Merz und Kramp-Karrenbauer Lange Schatten in der CDU

Merz und Kramp-Karrenbauer. Lange Schatten in der CDU .

GEORG ANASTASIADIS

„Wunder geschehen, ich hab’s gesehen, es gibt so vieles was wir nicht verstehen“, reimte einst Nena. So ähnlich dürfte es den Delegierten ergehen, die in gut drei Wochen den neuen CDU-Chef (oder die Chefin) zu wählen haben.

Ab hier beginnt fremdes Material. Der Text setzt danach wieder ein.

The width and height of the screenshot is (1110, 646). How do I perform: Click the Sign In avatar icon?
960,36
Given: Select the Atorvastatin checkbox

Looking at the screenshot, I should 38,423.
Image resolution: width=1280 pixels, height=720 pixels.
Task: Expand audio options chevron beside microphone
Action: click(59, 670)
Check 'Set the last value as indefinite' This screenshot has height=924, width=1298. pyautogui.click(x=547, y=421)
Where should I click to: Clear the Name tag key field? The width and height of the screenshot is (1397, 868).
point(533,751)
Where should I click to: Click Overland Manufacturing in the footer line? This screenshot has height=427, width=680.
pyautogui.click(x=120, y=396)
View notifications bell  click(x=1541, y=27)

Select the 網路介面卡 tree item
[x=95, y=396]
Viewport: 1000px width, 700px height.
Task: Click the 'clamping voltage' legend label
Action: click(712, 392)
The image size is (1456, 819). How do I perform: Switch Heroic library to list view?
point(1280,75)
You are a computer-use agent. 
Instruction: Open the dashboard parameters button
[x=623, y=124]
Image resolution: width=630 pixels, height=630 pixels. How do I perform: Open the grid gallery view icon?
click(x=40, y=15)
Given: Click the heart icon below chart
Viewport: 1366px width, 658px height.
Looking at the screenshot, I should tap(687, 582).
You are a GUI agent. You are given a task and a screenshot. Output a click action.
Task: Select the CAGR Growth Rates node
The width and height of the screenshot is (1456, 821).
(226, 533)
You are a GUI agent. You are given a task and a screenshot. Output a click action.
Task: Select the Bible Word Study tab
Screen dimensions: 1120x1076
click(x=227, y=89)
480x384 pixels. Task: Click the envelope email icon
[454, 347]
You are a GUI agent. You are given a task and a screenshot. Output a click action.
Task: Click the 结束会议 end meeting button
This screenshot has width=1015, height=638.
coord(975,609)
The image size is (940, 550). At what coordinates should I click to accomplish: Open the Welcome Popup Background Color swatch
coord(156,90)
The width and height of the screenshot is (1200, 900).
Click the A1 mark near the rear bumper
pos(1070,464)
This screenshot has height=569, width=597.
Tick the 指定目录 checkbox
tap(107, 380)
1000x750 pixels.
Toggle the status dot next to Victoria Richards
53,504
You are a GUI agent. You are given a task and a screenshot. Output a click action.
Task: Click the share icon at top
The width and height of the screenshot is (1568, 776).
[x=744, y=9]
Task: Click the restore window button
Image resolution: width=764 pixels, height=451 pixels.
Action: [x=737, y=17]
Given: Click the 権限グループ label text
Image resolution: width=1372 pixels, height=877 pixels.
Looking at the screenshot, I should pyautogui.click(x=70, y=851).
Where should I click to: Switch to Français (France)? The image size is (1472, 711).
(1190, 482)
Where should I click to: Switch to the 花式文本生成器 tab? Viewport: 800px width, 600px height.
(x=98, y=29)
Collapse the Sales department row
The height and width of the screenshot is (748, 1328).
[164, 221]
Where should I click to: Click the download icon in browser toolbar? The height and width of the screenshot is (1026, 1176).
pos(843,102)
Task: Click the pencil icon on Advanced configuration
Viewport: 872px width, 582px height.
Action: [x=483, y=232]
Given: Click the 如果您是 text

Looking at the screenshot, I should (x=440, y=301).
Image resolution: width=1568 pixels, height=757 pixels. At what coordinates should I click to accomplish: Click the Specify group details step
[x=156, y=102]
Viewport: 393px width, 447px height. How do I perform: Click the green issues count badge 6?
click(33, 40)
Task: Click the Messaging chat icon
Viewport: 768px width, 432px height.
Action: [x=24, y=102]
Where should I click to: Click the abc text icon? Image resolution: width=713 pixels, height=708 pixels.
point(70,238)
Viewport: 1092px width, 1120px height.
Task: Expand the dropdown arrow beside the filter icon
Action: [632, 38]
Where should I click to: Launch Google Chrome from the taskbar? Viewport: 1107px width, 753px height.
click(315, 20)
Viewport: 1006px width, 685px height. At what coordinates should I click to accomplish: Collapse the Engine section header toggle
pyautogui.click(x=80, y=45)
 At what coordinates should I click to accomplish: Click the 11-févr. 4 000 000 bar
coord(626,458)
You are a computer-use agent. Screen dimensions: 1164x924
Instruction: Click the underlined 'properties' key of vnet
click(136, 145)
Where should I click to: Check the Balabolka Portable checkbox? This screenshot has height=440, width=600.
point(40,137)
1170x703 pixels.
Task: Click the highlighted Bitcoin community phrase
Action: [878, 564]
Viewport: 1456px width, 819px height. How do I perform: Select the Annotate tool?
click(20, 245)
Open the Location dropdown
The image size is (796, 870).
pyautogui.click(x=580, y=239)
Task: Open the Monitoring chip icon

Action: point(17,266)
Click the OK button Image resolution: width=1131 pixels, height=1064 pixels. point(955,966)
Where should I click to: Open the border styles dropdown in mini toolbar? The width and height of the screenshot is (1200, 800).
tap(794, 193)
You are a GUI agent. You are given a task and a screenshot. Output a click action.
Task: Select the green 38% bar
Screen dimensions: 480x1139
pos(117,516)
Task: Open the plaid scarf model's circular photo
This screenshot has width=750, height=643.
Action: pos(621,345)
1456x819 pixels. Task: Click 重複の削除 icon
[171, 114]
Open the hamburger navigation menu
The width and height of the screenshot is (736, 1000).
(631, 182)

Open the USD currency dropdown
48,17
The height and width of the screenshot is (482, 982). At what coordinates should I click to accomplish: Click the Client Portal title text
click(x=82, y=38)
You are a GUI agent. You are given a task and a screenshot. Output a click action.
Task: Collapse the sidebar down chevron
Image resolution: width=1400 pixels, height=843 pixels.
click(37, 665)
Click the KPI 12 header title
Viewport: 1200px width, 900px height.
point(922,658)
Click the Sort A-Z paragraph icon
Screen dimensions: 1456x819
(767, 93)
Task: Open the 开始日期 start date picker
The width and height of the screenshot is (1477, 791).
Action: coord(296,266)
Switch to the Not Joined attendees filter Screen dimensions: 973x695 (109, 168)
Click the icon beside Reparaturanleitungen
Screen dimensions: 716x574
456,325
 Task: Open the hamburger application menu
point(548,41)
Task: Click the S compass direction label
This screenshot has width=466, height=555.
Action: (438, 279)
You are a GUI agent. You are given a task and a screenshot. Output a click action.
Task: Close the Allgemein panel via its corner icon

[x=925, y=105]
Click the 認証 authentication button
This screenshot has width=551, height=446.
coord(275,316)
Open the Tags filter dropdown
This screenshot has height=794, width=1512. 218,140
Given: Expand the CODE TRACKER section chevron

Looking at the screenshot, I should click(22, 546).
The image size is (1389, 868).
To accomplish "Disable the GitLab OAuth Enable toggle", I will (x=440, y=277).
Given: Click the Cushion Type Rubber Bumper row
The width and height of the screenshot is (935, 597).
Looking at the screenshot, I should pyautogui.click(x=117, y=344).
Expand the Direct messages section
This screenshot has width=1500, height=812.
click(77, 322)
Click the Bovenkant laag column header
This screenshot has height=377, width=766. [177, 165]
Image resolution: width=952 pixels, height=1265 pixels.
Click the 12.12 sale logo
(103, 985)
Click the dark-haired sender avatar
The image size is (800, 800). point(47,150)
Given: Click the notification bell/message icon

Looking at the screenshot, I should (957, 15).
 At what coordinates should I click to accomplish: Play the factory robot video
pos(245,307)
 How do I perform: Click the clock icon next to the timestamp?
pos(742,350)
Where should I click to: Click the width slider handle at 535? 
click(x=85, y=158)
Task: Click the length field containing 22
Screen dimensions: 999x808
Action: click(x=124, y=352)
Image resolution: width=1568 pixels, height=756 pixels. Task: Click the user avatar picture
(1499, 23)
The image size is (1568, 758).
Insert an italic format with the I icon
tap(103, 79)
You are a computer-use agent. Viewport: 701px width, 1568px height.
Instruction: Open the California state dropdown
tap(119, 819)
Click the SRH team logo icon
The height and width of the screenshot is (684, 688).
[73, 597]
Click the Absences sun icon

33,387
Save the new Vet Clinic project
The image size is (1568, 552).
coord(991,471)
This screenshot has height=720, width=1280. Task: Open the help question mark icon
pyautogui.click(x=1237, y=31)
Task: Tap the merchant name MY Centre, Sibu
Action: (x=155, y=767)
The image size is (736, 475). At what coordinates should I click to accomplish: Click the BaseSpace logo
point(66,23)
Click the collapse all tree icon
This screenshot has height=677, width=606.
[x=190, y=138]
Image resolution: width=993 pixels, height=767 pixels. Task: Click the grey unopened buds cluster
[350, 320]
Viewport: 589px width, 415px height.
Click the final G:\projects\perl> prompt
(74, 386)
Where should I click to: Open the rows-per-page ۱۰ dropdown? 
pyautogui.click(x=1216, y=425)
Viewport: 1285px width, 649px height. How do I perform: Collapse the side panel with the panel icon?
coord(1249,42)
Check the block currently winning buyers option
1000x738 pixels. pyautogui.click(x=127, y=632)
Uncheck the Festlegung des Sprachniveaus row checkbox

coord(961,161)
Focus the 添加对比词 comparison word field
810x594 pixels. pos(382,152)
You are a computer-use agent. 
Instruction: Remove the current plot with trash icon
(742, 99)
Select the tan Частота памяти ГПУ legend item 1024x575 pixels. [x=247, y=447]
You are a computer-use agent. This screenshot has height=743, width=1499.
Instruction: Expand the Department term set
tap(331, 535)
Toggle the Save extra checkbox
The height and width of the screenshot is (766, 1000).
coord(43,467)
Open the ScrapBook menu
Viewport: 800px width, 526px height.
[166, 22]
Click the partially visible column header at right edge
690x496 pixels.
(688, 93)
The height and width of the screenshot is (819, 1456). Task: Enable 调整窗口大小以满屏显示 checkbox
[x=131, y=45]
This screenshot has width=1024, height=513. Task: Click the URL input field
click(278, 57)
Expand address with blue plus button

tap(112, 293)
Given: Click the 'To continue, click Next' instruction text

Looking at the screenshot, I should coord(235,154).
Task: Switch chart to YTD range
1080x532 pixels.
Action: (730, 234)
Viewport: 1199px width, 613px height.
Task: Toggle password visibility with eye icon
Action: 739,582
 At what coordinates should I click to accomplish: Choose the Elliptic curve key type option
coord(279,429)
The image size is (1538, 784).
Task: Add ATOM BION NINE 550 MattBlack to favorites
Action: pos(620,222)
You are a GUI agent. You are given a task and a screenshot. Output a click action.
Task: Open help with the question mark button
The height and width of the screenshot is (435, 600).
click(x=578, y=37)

Blau war das Wunder, das Friedrich Merz dieser Tage erlebte: Kaum Kandidat für die Merkel-Nachfolge, bekam der Blackrock-Aufsichtsratschef Friedrich Merz schon ungebetenen Besuch von der Staatsanwaltschaft NRW. Wunderliches war diese Woche auch von seiner Konkurrentin Annegret Kramp-Karrenbauer zu vernehmen: „Lebenslange Wiedereinreisesperren“ für straffällig gewordene Asylbewerber verlangt AKK und klingt dabei mehr nach Seehofer als nach ihrer Ziehmutti. Wir erinnern uns dunkel: Als sich der Bundesinnenminister im Sommer wegen eben solcher Zurückweisungen an der Grenze mit der Kanzlerin anlegte, passte noch kein Blatt zwischen die Chefin und ihr Abziehbild.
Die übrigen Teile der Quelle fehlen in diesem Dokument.